### Work instruction
Write out the iPod crossfade thread word for word, everything from "Will be using" down to "(Jul 8, 2005)".

# Way to overlap songs on ipod?



## r2traps (Jul 10, 2002)

Hi everyone,

Will be using my ipod for an upcoming party and was wondering if there's any way to have the songs overlap so that there's no pause in between. I know you can do it in itunes, but I haven't figured out a way to do it on the ipod.


----------



## Banny (Jul 8, 2005)

I tihnk you mean crossfade.

But no it's not possible to do this on iPod


----------



## iNeedhelp (Oct 23, 2005)

What's the amount of time in the pause anyway?


----------



## Klaatu (Jun 3, 2003)

iNeedhelp said:


> What's the amount of time in the pause anyway?


A split second or so but it's very annoying when you listen to something like Pink Floyd's The Wall.


----------



## applebook (Aug 4, 2004)

Sgt. Pepper is displeased with the iPod very much


----------



## r2traps (Jul 10, 2002)

Yes, crossfade. Seems like a good feature to have, wonder my Apple didn't put it on the ipod? Having to wait for a song to end and fade out, then a slight pause will kill the party mood.


----------



## HowEver (Jan 11, 2005)

An issue as old as the iPod itself...


----------



## iNeedhelp (Oct 23, 2005)

Klaatu said:


> A split second or so but it's very annoying when you listen to something like Pink Floyd's The Wall.


Why, how is the music affected?


----------



## avra (Aug 3, 2005)

Klaatu said:


> A split second or so but it's very annoying when you listen to something like Pink Floyd's The Wall.


I've been thinking exactly that since I've been on a Pink Floyd kick... The little pauses just KILL it.


----------



## gmark2000 (Jun 4, 2003)

Buy two iPods and get a DJ to mix.


----------



## dona83 (Jun 26, 2005)

if you have a continuous album just record it as one big track that you can listen to from start to finish, I do this with some hip hop mixes I like to blast on my iPod, works well because I always listen to it all the way through, never have the urge to listen to some particular track on it.


----------



## BobbyFett (Jan 12, 2005)

it's taking it to the extreme, but you could (theoretically - i've never tried it) create a podcast of The Wall, using Apple's Podcast creation tool. that way, you could insert chapters in the file that would serve as track skips, but as it would be one audio file, you'd get no gaps...!


----------

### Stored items
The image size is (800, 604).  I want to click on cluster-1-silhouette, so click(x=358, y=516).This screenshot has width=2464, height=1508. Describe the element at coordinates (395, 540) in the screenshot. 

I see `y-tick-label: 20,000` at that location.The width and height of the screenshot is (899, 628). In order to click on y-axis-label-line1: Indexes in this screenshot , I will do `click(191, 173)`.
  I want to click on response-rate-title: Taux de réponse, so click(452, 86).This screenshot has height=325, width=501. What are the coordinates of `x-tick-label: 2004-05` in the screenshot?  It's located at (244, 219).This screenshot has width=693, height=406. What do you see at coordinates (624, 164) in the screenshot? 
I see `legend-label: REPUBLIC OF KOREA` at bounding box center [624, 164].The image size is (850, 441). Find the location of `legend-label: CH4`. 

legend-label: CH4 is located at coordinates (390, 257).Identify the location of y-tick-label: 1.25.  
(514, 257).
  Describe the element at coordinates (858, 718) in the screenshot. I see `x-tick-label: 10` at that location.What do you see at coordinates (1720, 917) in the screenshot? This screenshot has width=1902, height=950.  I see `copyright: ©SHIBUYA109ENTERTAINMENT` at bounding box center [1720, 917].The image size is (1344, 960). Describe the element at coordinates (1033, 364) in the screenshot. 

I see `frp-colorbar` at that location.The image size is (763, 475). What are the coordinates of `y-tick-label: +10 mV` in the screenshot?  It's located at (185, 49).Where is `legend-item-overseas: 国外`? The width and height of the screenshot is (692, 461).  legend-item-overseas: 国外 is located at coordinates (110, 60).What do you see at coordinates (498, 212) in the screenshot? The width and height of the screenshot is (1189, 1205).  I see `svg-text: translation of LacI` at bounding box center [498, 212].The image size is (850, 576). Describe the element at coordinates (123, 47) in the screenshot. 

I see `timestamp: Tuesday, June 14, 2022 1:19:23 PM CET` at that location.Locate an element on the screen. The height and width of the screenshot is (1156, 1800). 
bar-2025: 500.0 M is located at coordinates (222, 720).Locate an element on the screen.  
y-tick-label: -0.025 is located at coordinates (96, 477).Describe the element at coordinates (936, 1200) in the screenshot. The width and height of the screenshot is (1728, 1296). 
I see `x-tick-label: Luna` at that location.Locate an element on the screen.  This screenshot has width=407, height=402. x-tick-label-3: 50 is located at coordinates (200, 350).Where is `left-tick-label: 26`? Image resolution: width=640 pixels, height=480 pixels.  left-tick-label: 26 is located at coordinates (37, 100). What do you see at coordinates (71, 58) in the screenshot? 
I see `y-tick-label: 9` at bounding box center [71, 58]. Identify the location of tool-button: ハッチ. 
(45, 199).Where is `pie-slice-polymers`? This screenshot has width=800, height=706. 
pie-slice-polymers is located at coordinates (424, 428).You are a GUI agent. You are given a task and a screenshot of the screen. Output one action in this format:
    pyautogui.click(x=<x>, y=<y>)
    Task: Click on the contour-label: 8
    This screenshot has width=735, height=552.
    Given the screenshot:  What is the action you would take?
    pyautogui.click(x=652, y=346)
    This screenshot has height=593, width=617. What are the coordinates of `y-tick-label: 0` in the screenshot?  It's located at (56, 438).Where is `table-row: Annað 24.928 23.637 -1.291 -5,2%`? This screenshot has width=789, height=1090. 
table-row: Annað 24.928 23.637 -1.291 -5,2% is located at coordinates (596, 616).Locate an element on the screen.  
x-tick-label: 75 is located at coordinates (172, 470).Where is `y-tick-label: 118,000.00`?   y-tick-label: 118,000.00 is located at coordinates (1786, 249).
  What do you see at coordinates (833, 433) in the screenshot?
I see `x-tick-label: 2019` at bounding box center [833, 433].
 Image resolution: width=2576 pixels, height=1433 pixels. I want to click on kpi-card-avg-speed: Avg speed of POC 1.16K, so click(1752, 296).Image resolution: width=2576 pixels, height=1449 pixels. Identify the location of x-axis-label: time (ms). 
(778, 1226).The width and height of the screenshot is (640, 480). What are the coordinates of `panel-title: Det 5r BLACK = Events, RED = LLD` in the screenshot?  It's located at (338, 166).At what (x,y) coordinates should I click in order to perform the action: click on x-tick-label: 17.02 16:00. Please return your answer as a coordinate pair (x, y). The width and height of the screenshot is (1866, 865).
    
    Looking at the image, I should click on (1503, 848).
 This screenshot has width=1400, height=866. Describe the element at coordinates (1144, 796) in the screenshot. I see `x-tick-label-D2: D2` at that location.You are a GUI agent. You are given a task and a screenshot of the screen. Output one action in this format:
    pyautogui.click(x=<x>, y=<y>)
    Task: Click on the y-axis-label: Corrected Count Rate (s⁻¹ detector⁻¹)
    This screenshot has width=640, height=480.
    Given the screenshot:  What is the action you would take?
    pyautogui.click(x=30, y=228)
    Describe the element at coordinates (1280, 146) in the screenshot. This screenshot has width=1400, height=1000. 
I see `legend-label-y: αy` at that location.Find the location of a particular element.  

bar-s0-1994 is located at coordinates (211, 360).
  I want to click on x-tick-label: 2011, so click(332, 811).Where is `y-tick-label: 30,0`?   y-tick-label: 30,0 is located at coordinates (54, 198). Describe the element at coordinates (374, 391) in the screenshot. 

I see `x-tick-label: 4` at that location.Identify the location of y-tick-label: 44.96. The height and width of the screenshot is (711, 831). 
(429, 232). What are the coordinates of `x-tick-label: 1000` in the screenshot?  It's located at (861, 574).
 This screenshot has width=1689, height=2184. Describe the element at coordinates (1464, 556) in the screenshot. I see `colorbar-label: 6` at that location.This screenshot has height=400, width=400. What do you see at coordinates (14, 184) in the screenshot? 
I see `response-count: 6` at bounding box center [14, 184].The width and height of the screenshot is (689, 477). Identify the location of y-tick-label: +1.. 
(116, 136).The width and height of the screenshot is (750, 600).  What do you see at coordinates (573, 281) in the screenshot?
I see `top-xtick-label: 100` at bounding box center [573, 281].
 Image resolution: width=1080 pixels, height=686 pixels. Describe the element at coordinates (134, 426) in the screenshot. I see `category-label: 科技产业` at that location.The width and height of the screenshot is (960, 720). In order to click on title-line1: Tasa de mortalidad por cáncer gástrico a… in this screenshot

### Answer for the task
Will be using my ipod for an upcoming party and was wondering if there's any way to have the songs overlap so that there's no pause in between. I know you can do it in itunes, but I haven't figured out a way to do it on the ipod.


----------



## Banny (Jul 8, 2005)